FIG. 6 illustrates a block diagram of a computing device 600 that may perform the functions of the meeting server(s) 110 described herein. The computing device 600 may include one or more processor(s) 602, one or more memory element(s) 604, storage 606, a bus 608, one or more network processor unit(s) 610 interconnected with one or more network input/output (I/O) interface(s) 612, one or more I/O interface(s) 614, and meeting server logic 620. In various embodiments, instructions associated with the meeting server logic 620 is configured to perform the meeting server operations described herein, including those depicted by the flow chart for method 400 shown in FIG. 4.


In one form, a computer-implemented method is provided comprising obtaining audio samples from a plurality of microphones in a conference room, the conference room including a plurality of participants of an online communication session; calculating a cross correlation between audio samples for each microphone pair of the plurality of microphones; for each participant, estimating a distance between the participant and each microphone; for each participant and for each microphone pair, calculating, based on the distance, an expected delay between a first time when audio of the participant reaches a first microphone and a second time when the audio of the participant reaches a second microphone of the microphone pair; for each participant, computing a score based on the cross correlation for each microphone pair and the expected delay for each microphone pair; and identifying the participant, of the plurality of participants, that is speaking based on the score computed for each participant.
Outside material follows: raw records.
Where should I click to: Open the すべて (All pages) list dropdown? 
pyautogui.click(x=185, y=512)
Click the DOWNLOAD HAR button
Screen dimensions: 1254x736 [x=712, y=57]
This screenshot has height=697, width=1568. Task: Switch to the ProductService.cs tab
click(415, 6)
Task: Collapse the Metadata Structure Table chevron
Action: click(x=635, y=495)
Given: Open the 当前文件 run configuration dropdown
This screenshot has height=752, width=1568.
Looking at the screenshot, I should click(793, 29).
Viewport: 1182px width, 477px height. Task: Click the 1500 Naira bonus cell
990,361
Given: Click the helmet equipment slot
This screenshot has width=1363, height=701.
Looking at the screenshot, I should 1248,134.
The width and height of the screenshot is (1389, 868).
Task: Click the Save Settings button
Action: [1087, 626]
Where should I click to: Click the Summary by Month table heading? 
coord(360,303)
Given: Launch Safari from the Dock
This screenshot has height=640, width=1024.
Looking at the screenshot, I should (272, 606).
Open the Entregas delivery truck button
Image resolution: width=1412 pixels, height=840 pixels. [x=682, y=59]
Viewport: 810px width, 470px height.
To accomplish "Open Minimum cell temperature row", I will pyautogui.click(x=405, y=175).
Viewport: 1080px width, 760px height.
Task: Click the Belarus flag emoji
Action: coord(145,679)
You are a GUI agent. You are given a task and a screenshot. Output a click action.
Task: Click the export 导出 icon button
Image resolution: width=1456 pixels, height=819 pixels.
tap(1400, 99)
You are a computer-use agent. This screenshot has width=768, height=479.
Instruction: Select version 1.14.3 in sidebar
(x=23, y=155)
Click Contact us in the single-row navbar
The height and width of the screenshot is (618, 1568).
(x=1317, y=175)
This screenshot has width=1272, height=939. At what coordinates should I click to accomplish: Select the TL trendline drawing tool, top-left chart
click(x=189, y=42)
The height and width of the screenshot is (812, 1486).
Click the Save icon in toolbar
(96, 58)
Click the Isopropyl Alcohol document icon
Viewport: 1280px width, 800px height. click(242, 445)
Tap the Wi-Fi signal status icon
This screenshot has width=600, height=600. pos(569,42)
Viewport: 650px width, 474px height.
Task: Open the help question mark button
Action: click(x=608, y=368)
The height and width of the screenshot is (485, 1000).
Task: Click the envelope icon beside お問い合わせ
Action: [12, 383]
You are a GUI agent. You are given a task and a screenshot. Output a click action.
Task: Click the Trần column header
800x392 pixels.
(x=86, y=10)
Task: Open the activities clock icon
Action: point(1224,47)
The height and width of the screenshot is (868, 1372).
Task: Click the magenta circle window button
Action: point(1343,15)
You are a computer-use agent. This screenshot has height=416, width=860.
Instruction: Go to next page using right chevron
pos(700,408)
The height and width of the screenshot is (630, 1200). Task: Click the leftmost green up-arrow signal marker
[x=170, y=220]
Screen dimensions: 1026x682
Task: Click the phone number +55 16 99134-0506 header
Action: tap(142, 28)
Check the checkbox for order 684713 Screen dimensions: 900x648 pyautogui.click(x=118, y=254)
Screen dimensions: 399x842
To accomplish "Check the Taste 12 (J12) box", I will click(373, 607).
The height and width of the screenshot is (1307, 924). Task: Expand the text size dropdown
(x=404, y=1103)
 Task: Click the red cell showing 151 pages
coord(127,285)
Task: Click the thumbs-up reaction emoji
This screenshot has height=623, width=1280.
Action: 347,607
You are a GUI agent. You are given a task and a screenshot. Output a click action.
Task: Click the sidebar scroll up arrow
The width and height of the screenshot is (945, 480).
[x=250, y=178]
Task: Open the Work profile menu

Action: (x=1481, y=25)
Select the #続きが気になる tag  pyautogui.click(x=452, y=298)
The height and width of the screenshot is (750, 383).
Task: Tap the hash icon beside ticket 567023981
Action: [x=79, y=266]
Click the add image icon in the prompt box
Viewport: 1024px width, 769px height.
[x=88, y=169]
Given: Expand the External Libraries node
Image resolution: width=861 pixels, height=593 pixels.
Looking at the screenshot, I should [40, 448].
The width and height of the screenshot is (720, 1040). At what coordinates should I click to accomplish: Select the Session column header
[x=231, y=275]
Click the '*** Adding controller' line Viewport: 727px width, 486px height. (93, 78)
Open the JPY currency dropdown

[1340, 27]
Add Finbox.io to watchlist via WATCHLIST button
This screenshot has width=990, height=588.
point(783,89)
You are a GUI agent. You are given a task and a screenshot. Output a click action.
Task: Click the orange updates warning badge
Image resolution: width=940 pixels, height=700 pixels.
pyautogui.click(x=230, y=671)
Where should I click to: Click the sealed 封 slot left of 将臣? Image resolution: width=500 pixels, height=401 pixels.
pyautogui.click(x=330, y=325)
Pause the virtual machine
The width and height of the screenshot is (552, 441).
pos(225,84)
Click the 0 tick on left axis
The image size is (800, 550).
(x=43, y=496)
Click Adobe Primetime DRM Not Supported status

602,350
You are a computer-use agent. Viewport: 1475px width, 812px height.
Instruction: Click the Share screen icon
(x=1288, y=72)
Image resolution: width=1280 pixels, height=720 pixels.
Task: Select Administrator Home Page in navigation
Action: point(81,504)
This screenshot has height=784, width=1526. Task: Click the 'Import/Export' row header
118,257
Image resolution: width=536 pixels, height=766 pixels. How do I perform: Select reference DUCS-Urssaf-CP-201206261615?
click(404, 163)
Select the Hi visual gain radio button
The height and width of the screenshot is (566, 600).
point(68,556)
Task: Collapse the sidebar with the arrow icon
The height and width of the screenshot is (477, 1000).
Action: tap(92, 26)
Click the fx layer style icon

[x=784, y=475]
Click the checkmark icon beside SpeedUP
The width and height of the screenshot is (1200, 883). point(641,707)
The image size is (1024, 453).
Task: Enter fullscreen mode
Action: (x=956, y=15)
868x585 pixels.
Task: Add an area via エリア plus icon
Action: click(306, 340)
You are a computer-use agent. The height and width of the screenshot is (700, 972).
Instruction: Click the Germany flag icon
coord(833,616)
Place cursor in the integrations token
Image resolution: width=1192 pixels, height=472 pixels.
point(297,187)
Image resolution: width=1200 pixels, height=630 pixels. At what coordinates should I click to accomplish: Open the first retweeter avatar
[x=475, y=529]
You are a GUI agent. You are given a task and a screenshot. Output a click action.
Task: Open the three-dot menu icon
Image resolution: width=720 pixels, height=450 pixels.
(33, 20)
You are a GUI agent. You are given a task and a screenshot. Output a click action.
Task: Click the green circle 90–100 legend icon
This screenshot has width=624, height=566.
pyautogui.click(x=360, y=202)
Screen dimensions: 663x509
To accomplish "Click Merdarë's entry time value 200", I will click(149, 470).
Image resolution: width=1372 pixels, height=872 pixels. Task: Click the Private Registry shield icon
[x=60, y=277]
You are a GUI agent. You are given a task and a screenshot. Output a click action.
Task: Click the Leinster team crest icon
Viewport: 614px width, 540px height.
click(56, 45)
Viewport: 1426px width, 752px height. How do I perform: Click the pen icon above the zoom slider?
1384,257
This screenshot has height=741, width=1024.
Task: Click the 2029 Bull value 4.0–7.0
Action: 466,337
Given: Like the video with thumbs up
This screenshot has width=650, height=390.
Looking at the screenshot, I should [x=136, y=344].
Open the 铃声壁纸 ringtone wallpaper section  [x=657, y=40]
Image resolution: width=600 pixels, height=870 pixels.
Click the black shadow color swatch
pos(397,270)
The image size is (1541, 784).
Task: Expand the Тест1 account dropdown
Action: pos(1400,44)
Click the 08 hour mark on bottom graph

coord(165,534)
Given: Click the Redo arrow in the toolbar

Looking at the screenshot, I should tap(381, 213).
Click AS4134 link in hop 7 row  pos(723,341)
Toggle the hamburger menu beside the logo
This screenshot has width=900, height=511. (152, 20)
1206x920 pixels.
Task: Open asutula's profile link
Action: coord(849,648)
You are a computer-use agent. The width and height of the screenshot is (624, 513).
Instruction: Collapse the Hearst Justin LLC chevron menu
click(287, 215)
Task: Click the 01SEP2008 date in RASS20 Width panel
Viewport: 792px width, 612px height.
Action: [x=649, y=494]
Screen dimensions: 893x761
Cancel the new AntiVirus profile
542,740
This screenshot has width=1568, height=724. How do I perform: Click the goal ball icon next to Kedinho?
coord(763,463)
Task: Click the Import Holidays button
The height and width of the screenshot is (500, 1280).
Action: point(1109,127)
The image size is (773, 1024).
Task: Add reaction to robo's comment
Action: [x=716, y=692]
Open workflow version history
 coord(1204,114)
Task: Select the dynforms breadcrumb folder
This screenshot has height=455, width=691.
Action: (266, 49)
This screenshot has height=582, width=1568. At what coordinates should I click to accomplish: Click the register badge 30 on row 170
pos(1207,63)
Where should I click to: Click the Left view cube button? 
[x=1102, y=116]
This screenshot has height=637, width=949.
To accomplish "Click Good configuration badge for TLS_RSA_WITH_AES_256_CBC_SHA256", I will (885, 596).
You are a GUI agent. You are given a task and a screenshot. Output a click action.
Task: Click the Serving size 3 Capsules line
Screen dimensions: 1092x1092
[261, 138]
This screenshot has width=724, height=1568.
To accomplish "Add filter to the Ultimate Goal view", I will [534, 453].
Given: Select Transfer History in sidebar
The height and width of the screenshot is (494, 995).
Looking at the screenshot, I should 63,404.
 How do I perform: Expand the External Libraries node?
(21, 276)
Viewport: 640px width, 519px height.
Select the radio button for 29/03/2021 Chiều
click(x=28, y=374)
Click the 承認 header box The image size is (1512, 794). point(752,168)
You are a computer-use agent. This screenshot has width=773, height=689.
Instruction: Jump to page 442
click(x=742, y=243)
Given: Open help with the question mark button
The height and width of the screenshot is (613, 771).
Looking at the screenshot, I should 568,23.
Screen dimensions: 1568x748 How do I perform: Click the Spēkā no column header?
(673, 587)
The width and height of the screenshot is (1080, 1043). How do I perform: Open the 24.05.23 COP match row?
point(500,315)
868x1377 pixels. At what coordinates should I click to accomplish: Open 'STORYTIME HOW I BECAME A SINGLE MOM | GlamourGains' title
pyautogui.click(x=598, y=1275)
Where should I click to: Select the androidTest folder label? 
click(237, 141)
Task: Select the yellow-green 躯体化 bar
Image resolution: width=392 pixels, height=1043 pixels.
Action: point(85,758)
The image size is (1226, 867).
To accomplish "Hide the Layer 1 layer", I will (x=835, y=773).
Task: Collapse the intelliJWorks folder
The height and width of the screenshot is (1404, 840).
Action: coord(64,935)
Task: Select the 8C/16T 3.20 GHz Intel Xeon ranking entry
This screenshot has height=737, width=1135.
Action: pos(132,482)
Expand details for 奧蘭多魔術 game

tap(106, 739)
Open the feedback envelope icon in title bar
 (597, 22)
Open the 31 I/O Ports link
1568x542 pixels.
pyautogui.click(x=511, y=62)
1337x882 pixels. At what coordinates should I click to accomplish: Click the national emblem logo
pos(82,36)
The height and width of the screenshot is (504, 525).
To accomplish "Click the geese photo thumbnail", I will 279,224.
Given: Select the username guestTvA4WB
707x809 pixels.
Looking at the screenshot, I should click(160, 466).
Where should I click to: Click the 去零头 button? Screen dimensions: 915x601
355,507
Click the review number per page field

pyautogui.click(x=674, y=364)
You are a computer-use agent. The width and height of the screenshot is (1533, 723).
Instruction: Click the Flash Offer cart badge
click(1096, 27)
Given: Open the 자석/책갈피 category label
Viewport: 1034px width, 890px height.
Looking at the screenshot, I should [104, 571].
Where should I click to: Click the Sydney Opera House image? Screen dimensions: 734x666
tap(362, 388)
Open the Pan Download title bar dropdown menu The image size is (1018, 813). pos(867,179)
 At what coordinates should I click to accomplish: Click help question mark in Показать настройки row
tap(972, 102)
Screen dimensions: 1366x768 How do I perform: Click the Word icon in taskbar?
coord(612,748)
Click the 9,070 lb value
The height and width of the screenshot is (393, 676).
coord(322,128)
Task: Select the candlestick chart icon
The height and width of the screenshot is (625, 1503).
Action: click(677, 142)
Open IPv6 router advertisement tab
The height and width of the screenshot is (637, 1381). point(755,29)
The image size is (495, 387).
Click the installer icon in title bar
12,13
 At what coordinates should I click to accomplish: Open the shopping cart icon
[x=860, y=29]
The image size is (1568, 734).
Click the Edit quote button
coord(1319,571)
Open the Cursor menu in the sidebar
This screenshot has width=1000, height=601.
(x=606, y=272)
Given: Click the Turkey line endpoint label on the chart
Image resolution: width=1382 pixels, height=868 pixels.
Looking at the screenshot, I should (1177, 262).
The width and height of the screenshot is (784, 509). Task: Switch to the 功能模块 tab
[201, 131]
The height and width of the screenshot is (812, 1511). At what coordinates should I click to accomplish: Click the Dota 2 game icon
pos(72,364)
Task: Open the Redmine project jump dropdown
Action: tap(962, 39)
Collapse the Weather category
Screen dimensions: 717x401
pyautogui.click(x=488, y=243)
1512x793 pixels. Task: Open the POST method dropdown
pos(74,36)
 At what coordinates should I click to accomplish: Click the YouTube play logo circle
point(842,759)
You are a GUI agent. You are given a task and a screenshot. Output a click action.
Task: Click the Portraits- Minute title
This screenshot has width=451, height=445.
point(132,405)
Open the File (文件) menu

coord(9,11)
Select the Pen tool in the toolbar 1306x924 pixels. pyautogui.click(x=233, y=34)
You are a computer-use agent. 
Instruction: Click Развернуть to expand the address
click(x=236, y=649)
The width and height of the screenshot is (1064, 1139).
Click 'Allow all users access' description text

In one example, computing the score comprises sampling the cross correlation for each microphone pair at the expected delay for each participant; and computing the score based on the sampling. In another example, computing the score comprises identifying, for each microphone pair, values of cross correlations strength as a function of delay; identifying, for each microphone pair, a value of cross correlation strength at the expected delay for each participant; and computing the score for each participant based on the values of cross correlation strength and the expected delays. In another example, computing the score based on the values of cross correlation strength and the expected delays comprises, for each participant: for each microphone pair, calculating a score based on a closest peak value of cross correlation strength from the value of cross correlation strength at the expected delay for the participant; and combining the score for each microphone pair to calculate a combined score. In another example, the method further comprises comparing the combined score to a threshold; and determining that the participant is speaking when the combined score is greater than the threshold.


In another example, the method comprises detecting a position of each participant, of the plurality of participants, in the conference room based on a video stream of the conference room, wherein estimating the distance between the participant and each microphone is based on the position of each participant. In another example, detecting the position of each participant in the conference room comprises: detecting a position and size of a head of each participant; and converting the position and size of the head into a three-dimensional position of each participant based on parameters associated with a camera capturing the video stream. In another example, the method further comprises using an identification of the participant that is speaking as an input into an automatic camera control system to track a speaking participant or zoom in on the speaking participant during the online communication session.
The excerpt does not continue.